Required work: Produce the full set of records below once more, exactly as they stand.

Material for the task:
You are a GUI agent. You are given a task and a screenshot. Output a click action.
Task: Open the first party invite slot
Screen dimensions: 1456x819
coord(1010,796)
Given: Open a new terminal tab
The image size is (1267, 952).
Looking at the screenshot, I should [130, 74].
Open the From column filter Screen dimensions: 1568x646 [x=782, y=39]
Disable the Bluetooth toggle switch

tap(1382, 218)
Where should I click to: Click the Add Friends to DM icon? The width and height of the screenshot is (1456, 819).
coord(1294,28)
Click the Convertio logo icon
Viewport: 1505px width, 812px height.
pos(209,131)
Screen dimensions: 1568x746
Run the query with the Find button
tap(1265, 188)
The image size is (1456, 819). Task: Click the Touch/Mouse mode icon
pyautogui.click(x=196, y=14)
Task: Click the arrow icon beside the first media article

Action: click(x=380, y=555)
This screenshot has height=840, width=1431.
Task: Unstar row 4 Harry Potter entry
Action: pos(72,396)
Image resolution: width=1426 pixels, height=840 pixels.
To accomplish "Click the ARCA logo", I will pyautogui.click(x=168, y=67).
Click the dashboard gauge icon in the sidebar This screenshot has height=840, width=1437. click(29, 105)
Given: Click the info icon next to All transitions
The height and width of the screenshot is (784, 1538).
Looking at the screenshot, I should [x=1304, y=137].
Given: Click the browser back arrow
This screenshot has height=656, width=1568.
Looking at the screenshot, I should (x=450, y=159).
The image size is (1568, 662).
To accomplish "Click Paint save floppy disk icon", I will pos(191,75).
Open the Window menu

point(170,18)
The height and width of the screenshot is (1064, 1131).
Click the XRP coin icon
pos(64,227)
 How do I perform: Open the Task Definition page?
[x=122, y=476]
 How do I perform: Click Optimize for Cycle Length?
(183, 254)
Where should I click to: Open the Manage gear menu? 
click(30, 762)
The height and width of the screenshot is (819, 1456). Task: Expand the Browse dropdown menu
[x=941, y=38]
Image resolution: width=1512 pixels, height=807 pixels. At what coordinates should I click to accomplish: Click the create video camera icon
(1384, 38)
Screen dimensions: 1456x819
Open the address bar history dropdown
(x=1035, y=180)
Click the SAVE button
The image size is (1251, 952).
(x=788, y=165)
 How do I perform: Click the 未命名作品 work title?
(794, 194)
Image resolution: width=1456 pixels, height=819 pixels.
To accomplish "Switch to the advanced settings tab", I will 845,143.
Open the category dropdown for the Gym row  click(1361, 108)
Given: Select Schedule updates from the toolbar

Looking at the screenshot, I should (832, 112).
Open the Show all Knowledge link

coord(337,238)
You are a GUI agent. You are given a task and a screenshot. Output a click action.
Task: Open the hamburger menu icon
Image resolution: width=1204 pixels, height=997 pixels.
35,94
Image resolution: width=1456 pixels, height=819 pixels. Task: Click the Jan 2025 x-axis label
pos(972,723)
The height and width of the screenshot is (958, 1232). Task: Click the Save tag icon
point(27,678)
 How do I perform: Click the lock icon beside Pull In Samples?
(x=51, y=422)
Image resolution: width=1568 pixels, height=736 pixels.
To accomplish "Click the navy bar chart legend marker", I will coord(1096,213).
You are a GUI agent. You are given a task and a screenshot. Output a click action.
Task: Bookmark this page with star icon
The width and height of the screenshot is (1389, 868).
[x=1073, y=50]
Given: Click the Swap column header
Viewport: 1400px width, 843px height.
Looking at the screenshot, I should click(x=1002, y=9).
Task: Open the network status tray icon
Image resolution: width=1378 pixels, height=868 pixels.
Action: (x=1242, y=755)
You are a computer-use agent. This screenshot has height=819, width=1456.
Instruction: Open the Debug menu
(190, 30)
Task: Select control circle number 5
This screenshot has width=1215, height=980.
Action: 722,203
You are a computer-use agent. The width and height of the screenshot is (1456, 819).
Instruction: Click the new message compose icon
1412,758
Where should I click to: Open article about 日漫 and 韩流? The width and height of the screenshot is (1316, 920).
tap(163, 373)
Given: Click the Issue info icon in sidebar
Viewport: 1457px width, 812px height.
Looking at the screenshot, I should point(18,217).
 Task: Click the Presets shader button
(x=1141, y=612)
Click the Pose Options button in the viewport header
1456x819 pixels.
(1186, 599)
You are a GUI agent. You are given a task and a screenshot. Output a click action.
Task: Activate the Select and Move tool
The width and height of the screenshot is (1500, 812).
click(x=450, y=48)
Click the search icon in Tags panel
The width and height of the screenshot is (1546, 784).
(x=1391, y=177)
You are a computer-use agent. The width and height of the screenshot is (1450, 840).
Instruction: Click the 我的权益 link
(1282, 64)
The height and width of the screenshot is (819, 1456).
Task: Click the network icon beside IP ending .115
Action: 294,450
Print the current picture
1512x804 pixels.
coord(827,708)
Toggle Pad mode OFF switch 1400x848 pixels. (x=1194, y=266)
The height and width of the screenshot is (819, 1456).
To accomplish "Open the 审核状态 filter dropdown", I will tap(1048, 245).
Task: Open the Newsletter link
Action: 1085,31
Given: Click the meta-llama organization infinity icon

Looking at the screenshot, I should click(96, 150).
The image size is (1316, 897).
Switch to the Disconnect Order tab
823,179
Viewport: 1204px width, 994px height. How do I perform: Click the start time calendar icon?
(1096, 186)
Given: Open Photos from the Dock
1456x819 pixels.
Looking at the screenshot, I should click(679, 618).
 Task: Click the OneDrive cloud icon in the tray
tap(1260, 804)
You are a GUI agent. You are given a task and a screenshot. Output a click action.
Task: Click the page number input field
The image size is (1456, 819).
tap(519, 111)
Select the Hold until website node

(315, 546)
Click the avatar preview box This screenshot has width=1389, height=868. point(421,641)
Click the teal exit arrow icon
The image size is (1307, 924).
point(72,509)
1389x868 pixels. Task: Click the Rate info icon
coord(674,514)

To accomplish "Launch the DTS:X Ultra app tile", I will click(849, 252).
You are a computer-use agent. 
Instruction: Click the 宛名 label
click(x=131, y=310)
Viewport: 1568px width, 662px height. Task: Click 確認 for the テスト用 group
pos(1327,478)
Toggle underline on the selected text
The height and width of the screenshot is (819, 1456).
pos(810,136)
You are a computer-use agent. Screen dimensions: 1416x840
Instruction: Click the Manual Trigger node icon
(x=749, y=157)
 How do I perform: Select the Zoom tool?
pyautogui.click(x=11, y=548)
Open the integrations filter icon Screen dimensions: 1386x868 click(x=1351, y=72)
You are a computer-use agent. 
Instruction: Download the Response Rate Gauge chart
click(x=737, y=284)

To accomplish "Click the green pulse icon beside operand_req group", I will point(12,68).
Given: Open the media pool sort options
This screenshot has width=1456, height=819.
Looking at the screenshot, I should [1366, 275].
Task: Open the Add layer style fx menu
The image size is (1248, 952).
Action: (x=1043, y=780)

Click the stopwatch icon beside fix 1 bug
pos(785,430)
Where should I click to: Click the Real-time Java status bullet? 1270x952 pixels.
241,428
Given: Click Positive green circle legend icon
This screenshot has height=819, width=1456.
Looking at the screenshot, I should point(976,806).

Reply:
You are a GUI agent. You are given a task and a screenshot. Output a click action.
Task: Open the first party invite slot
Screen dimensions: 1456x819
coord(1010,796)
Given: Open a new terminal tab
The image size is (1267, 952).
Looking at the screenshot, I should [130, 74].
Open the From column filter Screen dimensions: 1568x646 [x=782, y=39]
Disable the Bluetooth toggle switch

tap(1382, 218)
Where should I click to: Click the Add Friends to DM icon? The width and height of the screenshot is (1456, 819).
coord(1294,28)
Click the Convertio logo icon
Viewport: 1505px width, 812px height.
pos(209,131)
Screen dimensions: 1568x746
Run the query with the Find button
tap(1265, 188)
The image size is (1456, 819). Task: Click the Touch/Mouse mode icon
pyautogui.click(x=196, y=14)
Task: Click the arrow icon beside the first media article

Action: click(x=380, y=555)
This screenshot has height=840, width=1431.
Task: Unstar row 4 Harry Potter entry
Action: pos(72,396)
Image resolution: width=1426 pixels, height=840 pixels.
To accomplish "Click the ARCA logo", I will pyautogui.click(x=168, y=67).
Click the dashboard gauge icon in the sidebar This screenshot has height=840, width=1437. click(29, 105)
Given: Click the info icon next to All transitions
The height and width of the screenshot is (784, 1538).
Looking at the screenshot, I should [x=1304, y=137].
Given: Click the browser back arrow
This screenshot has height=656, width=1568.
Looking at the screenshot, I should (x=450, y=159).
The image size is (1568, 662).
To accomplish "Click Paint save floppy disk icon", I will pos(191,75).
Open the Window menu

point(170,18)
The height and width of the screenshot is (1064, 1131).
Click the XRP coin icon
pos(64,227)
 How do I perform: Open the Task Definition page?
[x=122, y=476]
 How do I perform: Click Optimize for Cycle Length?
(183, 254)
Where should I click to: Open the Manage gear menu? 
click(30, 762)
The height and width of the screenshot is (819, 1456). Task: Expand the Browse dropdown menu
[x=941, y=38]
Image resolution: width=1512 pixels, height=807 pixels. At what coordinates should I click to accomplish: Click the create video camera icon
(1384, 38)
Screen dimensions: 1456x819
Open the address bar history dropdown
(x=1035, y=180)
Click the SAVE button
The image size is (1251, 952).
(x=788, y=165)
 How do I perform: Click the 未命名作品 work title?
(794, 194)
Image resolution: width=1456 pixels, height=819 pixels.
To accomplish "Switch to the advanced settings tab", I will 845,143.
Open the category dropdown for the Gym row  click(1361, 108)
Given: Select Schedule updates from the toolbar

Looking at the screenshot, I should (832, 112).
Open the Show all Knowledge link

coord(337,238)
You are a GUI agent. You are given a task and a screenshot. Output a click action.
Task: Open the hamburger menu icon
Image resolution: width=1204 pixels, height=997 pixels.
35,94
Image resolution: width=1456 pixels, height=819 pixels. Task: Click the Jan 2025 x-axis label
pos(972,723)
The height and width of the screenshot is (958, 1232). Task: Click the Save tag icon
point(27,678)
 How do I perform: Click the lock icon beside Pull In Samples?
(x=51, y=422)
Image resolution: width=1568 pixels, height=736 pixels.
To accomplish "Click the navy bar chart legend marker", I will coord(1096,213).
You are a GUI agent. You are given a task and a screenshot. Output a click action.
Task: Bookmark this page with star icon
The width and height of the screenshot is (1389, 868).
[x=1073, y=50]
Given: Click the Swap column header
Viewport: 1400px width, 843px height.
Looking at the screenshot, I should click(x=1002, y=9).
Task: Open the network status tray icon
Image resolution: width=1378 pixels, height=868 pixels.
Action: (x=1242, y=755)
You are a computer-use agent. This screenshot has height=819, width=1456.
Instruction: Open the Debug menu
(190, 30)
Task: Select control circle number 5
This screenshot has width=1215, height=980.
Action: 722,203
You are a computer-use agent. The width and height of the screenshot is (1456, 819).
Instruction: Click the new message compose icon
1412,758
Where should I click to: Open article about 日漫 and 韩流? The width and height of the screenshot is (1316, 920).
tap(163, 373)
Given: Click the Issue info icon in sidebar
Viewport: 1457px width, 812px height.
Looking at the screenshot, I should point(18,217).
 Task: Click the Presets shader button
(x=1141, y=612)
Click the Pose Options button in the viewport header
1456x819 pixels.
(1186, 599)
You are a GUI agent. You are given a task and a screenshot. Output a click action.
Task: Activate the Select and Move tool
The width and height of the screenshot is (1500, 812).
click(x=450, y=48)
Click the search icon in Tags panel
The width and height of the screenshot is (1546, 784).
(x=1391, y=177)
You are a computer-use agent. The width and height of the screenshot is (1450, 840).
Instruction: Click the 我的权益 link
(1282, 64)
The height and width of the screenshot is (819, 1456).
Task: Click the network icon beside IP ending .115
Action: 294,450
Print the current picture
1512x804 pixels.
coord(827,708)
Toggle Pad mode OFF switch 1400x848 pixels. (x=1194, y=266)
The height and width of the screenshot is (819, 1456).
To accomplish "Open the 审核状态 filter dropdown", I will tap(1048, 245).
Task: Open the Newsletter link
Action: 1085,31
Given: Click the meta-llama organization infinity icon

Looking at the screenshot, I should click(96, 150).
The image size is (1316, 897).
Switch to the Disconnect Order tab
823,179
Viewport: 1204px width, 994px height. How do I perform: Click the start time calendar icon?
(1096, 186)
Given: Open Photos from the Dock
1456x819 pixels.
Looking at the screenshot, I should click(679, 618).
 Task: Click the OneDrive cloud icon in the tray
tap(1260, 804)
You are a GUI agent. You are given a task and a screenshot. Output a click action.
Task: Click the page number input field
The image size is (1456, 819).
tap(519, 111)
Select the Hold until website node

(315, 546)
Click the avatar preview box This screenshot has width=1389, height=868. point(421,641)
Click the teal exit arrow icon
The image size is (1307, 924).
point(72,509)
1389x868 pixels. Task: Click the Rate info icon
coord(674,514)

To accomplish "Launch the DTS:X Ultra app tile", I will click(849, 252).
You are a computer-use agent. 
Instruction: Click the 宛名 label
click(x=131, y=310)
Viewport: 1568px width, 662px height. Task: Click 確認 for the テスト用 group
pos(1327,478)
Toggle underline on the selected text
The height and width of the screenshot is (819, 1456).
pos(810,136)
You are a computer-use agent. Screen dimensions: 1416x840
Instruction: Click the Manual Trigger node icon
(x=749, y=157)
 How do I perform: Select the Zoom tool?
pyautogui.click(x=11, y=548)
Open the integrations filter icon Screen dimensions: 1386x868 click(x=1351, y=72)
You are a computer-use agent. 
Instruction: Download the Response Rate Gauge chart
click(x=737, y=284)

To accomplish "Click the green pulse icon beside operand_req group", I will point(12,68).
Given: Open the media pool sort options
This screenshot has width=1456, height=819.
Looking at the screenshot, I should [1366, 275].
Task: Open the Add layer style fx menu
The image size is (1248, 952).
Action: (x=1043, y=780)

Click the stopwatch icon beside fix 1 bug
pos(785,430)
Where should I click to: Click the Real-time Java status bullet? 1270x952 pixels.
241,428
Given: Click Positive green circle legend icon
This screenshot has height=819, width=1456.
Looking at the screenshot, I should point(976,806).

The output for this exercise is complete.